12. Advantages and Limitations

Advantages

  • Quick onset of action

  • Structurally similar to widely used NSAIDs

  • Effective in various acute pain conditions

Limitations

  • Short half-life → frequent dosing

  • Limited clinical data and global availability

  • Not as well-studied in chronic inflammatory diseases

13. Future Prospects

As the global market shifts toward precision medicine and safer anti-inflammatory options, aminoprofen may see renewed interest if:

  • Reformulated for sustained release

  • Used in combination with proton pump inhibitors for GI protection

  • Evaluated in new drug delivery systems (e.g., nanocarriers, transdermal patches)

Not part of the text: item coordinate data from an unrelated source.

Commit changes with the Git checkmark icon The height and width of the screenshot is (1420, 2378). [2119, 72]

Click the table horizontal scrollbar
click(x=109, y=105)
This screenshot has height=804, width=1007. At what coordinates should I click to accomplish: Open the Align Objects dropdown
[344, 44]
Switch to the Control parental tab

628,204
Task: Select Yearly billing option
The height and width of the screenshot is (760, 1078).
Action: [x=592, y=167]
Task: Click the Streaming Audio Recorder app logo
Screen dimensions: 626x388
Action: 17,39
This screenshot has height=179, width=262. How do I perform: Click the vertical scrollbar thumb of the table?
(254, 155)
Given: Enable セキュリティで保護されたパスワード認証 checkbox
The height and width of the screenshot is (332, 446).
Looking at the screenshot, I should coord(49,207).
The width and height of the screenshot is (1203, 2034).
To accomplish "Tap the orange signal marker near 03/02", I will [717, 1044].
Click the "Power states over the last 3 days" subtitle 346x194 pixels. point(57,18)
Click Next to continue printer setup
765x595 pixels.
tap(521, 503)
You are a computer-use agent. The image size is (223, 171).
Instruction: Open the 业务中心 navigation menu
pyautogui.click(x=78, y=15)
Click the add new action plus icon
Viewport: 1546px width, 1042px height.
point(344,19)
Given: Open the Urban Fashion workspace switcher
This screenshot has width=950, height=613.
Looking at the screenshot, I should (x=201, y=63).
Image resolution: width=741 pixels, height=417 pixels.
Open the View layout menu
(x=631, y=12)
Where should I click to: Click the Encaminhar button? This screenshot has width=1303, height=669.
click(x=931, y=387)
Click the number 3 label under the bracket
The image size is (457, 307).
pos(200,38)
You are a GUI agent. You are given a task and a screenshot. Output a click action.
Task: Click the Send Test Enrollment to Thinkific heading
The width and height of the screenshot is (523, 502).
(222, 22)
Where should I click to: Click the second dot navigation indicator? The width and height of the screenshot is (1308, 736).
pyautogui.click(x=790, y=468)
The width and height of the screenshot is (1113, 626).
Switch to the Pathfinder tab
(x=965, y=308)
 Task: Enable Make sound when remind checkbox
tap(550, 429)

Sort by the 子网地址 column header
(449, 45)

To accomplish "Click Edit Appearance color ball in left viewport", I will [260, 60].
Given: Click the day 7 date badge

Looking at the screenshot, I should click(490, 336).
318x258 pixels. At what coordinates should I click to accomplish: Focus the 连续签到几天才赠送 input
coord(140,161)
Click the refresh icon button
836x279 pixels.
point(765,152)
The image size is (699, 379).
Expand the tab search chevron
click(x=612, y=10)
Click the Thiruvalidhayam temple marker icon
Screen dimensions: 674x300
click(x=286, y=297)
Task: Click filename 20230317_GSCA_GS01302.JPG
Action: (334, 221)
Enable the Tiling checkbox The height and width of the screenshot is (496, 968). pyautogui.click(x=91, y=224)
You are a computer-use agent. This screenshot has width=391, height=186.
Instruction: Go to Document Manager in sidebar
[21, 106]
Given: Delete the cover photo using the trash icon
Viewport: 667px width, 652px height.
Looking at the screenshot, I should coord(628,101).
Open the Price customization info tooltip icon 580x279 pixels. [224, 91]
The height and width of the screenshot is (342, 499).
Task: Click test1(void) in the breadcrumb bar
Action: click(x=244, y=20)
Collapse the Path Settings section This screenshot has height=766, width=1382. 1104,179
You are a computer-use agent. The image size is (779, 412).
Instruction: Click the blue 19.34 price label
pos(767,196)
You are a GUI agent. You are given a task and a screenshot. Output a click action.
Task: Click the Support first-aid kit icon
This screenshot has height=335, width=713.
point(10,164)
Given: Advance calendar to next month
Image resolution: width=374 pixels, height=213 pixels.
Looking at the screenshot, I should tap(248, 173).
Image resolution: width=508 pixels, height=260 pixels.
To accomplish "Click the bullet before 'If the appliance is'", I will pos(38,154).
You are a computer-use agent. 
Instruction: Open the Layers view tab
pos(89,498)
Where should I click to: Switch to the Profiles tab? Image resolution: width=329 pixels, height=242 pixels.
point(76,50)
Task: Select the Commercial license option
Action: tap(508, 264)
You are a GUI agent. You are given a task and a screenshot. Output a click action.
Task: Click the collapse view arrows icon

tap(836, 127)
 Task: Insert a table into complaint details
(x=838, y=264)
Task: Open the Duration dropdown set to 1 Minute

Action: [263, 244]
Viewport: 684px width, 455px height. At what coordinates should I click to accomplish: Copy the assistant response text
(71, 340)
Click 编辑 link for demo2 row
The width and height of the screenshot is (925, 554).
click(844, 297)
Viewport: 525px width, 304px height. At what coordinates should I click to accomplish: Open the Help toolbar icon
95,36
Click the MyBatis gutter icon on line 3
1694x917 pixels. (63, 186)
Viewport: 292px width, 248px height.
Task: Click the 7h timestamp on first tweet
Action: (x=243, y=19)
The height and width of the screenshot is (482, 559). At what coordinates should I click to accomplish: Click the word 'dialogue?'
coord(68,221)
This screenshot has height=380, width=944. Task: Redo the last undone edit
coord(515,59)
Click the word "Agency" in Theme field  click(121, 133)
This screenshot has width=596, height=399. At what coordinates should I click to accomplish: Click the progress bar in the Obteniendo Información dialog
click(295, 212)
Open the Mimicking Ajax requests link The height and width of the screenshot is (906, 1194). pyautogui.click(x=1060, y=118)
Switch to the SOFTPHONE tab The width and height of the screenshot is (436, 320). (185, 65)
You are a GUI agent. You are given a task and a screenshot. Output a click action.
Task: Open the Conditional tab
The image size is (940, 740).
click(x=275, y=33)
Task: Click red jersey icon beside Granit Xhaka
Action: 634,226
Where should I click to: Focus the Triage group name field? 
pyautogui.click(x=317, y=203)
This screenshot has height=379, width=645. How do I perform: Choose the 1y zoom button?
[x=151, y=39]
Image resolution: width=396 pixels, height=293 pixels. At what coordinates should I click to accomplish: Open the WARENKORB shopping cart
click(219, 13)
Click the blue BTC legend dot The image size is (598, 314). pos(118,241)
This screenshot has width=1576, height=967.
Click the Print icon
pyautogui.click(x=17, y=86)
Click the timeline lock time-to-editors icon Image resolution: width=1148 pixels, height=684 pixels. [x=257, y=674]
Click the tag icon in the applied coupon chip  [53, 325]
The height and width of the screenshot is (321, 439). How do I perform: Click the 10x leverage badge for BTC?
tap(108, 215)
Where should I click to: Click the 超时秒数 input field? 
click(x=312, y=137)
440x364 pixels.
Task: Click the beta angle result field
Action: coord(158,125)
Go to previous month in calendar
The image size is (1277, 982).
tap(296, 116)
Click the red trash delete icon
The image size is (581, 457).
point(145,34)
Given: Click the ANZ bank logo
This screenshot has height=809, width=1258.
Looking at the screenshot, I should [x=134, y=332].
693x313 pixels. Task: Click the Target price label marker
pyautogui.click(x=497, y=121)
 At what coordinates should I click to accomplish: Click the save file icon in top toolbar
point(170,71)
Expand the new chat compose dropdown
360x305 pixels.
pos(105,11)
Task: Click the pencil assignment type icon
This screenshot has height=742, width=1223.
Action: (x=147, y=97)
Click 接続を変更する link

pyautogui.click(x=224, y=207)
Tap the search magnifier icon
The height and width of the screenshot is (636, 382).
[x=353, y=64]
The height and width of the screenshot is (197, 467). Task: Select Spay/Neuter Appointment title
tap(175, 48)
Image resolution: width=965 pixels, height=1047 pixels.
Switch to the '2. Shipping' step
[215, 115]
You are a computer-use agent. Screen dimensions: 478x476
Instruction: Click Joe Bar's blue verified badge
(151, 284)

There’s also potential for repurposing it in specific inflammatory or neuropathic pain conditions if further clinical trials are conducted.

Conclusion:

Aminoprofen, though underutilized, represents a structurally promising member of the NSAID class. It offers effective pain and inflammation relief through classic COX inhibition. While overshadowed by more popular agents like ibuprofen, aminoprofen holds value in certain therapeutic scenarios and may benefit from further clinical investigation. With evolving pharmaceutical technologies and deeper insights into NSAID pharmacogenomics, aminoprofen might yet carve out a renewed niche in the landscape of anti-inflammatory therapy.